Anyhow, if I use this sites.xml, then swift output is
lenovo at lenovo-laptop:~/swift-cloud-tutorial/part01$ swift p1.swift
Swift 0.94.1 swift-r7114 cog-r3803
RunID: 20140902-1406-he5yo1s3
Progress: time: Tue, 02 Sep 2014 14:06:50 -0400
Progress: time: Tue, 02 Sep 2014 14:07:20 -0400 Submitted:1
Progress: time: Tue, 02 Sep 2014 14:07:50 -0400 Submitted:1
Progress: time: Tue, 02 Sep 2014 14:08:20 -0400 Submitted:1
Progress: time: Tue, 02 Sep 2014 14:08:50 -0400 Submitted:1
Progress: time: Tue, 02 Sep 2014 14:09:20 -0400 Submitted:1
Progress: time: Tue, 02 Sep 2014 14:09:50 -0400 Submitted:1
Progress: time: Tue, 02 Sep 2014 14:10:20 -0400 Submitted:1
Progress: time: Tue, 02 Sep 2014 14:10:50 -0400 Submitted:1
Progress: time: Tue, 02 Sep 2014 14:11:20 -0400 Submitted:1
Progress: time: Tue, 02 Sep 2014 14:11:50 -0400 Submitted:1
Progress: time: Tue, 02 Sep 2014 14:12:20 -0400 Submitted:1
Progress: time: Tue, 02 Sep 2014 14:12:50 -0400 Submitted:1
Progress: time: Tue, 02 Sep 2014 14:13:20 -0400 Submitted:1
Progress: time: Tue, 02 Sep 2014 14:13:50 -0400 Submitted:1
Progress: time: Tue, 02 Sep 2014 14:14:20 -0400 Submitted:1
Progress: time: Tue, 02 Sep 2014 14:14:50 -0400 Submitted:1
Progress: time: Tue, 02 Sep 2014 14:15:20 -0400 Submitted:1
Progress: time: Tue, 02 Sep 2014 14:15:50 -0400 Submitted:1
I am also attaching the log file for that.
On Mon, Sep 1, 2014 at 5:20 PM, Justin bbt <justinbbt at gmail.com> wrote:
> I solved the permission problem with ssh-add command to add the key to
> list of keys. (This modification is required if the local system is linux-
> i am using ubuntu)
>
> (more here
> https://help.github.com/articles/error-agent-admitted-failure-to-sign)
>
> Now, start-coaster-service connect to the cluster without password, but it
> does not terminate. The is the the output
>
> Service address: localhost
> Starting coaster-service
> Service port: 35925
> Local port: 40681
> Generating sites.xml
> Starting worker on W.X.Y.Z
> WORKER_LOGGING_LEVEL=DEBUG: Command not found.
>
>
>
> If I just use my sites.xml
>
> <pool handle="persistent-coasters">
> <execution provider="coaster-persistent"
> url="http:// <http://localhost:37584/>urladdress"

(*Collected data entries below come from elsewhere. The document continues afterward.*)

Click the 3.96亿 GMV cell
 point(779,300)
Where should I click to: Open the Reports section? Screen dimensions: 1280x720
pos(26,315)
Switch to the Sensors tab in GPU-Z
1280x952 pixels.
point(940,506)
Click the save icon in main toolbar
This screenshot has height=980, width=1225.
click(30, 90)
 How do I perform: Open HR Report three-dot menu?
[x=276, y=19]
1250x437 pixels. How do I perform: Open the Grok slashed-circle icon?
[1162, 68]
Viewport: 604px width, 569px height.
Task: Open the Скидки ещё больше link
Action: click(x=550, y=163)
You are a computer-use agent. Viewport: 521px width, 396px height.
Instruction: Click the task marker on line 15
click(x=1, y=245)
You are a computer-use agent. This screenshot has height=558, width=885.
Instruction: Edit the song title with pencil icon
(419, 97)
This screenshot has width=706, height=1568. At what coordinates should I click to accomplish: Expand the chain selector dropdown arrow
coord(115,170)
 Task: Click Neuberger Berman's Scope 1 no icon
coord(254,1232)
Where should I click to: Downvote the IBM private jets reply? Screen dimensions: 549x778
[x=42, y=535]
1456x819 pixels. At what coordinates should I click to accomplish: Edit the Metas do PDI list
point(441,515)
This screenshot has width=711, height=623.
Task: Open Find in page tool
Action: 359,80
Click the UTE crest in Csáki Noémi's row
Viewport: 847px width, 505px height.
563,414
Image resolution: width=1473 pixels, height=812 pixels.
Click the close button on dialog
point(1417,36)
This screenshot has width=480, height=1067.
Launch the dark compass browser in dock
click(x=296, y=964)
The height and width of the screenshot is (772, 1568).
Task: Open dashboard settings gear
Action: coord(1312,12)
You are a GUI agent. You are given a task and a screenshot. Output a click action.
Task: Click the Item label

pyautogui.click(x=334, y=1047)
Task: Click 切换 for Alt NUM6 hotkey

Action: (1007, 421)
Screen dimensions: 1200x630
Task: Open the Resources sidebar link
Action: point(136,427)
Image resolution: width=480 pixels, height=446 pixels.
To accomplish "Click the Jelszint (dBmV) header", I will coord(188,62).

> jobmanager="local:local"/>
> <profile namespace="globus" key="workerManager">passive</profile>
> <profile namespace="globus" key="jobsPerNode">1</profile>
> <profile key="jobThrottle" namespace="karajan">10</profile>
> <profile namespace="karajan" key="initialScore">10000</profile>
> <filesystem provider="local" url="none" />
> <workdirectory>.</workdirectory>
> </pool>
>
>
> it fails with the following error
>
>
> Execution failed:
> Exception in simulate:
> Arguments: []
> Host: persistent-coasters
> Directory: p1-20140901-1648-r8mdqbse/jobs/z/simulate-zcyxesvl
>
> Caused by:
> Could not submit job
> Caused by:
> Failed to create socket
> Caused by:
> Connection refused
> simulation, p1.swift, line 9
>
>
>
>
>
>
> On Sat, Aug 30, 2014 at 1:28 AM, Justin bbt <justinbbt at gmail.com> wrote:
>
>> For cluster:
>>
>> When I run the start-caoster-service, I receive the following, in which
>> it asks for password and then says Permission is denied
>>
>> Start-coaster-service...
>> Configuration: /home/lenovo/swift-cloud-tutorial/scs/coaster-service.conf
>> Service address: localhost
>> Starting coaster-service
>> Service port: 52809
>> Local port: 58460
>> Generating sites.xml
>> username at ipadress's password:
>> username at ipadress's password:
>> Starting worker on username@
>> lenovo at lenovo-laptop:~/swift-cloud-tutorial/scs$username at ipadress's
>> password:
>> Permission denied, please try again.
>> username at ipadress's password:
>> Permission denied, please try again.
>> username at ipadress's password:
>> Permission denied (publickey,gssapi-keyex,gssapi-with-mic,password).
>>
>> This happens though I have created my keys with ssh-keygen. (only changed
>> that I made was to create rsa keys rather than dsa keys - my cluster did
>> not accept dsa). I can connect with rsa keygen and my passphrase for
>> regular ssh
>>
>> The output of my sites.xml from this partial running of
>> start-coaster-service is
>>
>> <pool handle="persistent-coasters">
>> <execution provider="coaster-persistent"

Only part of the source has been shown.